Supply the number of lines in the listing below in which the word "agent" occurs, and nothing else.

* RECORDS PROVIDED:
>>>

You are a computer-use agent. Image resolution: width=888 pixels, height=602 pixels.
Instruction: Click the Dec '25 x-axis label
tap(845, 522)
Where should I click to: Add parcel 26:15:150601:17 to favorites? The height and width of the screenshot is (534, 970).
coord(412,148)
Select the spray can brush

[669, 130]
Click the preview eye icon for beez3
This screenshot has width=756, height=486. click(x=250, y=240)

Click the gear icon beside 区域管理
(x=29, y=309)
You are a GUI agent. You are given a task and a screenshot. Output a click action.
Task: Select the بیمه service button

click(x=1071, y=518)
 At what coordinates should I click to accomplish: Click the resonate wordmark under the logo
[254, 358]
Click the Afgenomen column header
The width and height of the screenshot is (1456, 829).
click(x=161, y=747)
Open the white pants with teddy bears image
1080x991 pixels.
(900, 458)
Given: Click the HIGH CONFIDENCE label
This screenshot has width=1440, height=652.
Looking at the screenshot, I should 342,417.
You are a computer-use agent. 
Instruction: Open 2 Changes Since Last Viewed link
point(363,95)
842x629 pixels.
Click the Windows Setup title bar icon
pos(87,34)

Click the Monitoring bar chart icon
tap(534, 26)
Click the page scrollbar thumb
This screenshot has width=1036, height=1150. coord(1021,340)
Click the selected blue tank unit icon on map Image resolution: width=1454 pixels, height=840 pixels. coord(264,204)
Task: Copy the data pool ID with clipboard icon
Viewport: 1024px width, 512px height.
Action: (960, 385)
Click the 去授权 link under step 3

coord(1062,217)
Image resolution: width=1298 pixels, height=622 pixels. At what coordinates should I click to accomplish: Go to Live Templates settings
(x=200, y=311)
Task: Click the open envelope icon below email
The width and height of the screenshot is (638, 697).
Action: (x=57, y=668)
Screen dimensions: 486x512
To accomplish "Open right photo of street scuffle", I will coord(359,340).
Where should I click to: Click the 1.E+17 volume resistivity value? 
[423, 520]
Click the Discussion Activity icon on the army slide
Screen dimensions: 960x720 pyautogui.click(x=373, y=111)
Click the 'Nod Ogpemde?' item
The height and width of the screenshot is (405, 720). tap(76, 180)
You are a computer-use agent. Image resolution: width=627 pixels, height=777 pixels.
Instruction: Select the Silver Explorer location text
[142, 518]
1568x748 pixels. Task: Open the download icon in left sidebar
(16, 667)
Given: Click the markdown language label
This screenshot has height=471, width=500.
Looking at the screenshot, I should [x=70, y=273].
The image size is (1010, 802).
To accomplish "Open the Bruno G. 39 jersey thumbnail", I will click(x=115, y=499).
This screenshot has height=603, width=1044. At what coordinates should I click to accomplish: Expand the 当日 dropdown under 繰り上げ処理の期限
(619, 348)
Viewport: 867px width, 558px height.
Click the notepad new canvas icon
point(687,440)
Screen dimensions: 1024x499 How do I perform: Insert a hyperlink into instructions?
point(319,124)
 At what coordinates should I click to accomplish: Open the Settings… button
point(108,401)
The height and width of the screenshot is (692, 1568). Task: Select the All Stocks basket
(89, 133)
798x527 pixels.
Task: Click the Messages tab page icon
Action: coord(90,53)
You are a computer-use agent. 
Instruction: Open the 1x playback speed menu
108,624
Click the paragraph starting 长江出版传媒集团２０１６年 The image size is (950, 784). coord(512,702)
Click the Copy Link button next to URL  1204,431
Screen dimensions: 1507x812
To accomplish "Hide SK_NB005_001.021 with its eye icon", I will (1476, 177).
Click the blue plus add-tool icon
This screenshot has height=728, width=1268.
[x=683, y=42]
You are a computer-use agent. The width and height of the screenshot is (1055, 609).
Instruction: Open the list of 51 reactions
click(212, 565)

<<<

* SOLUTION:
6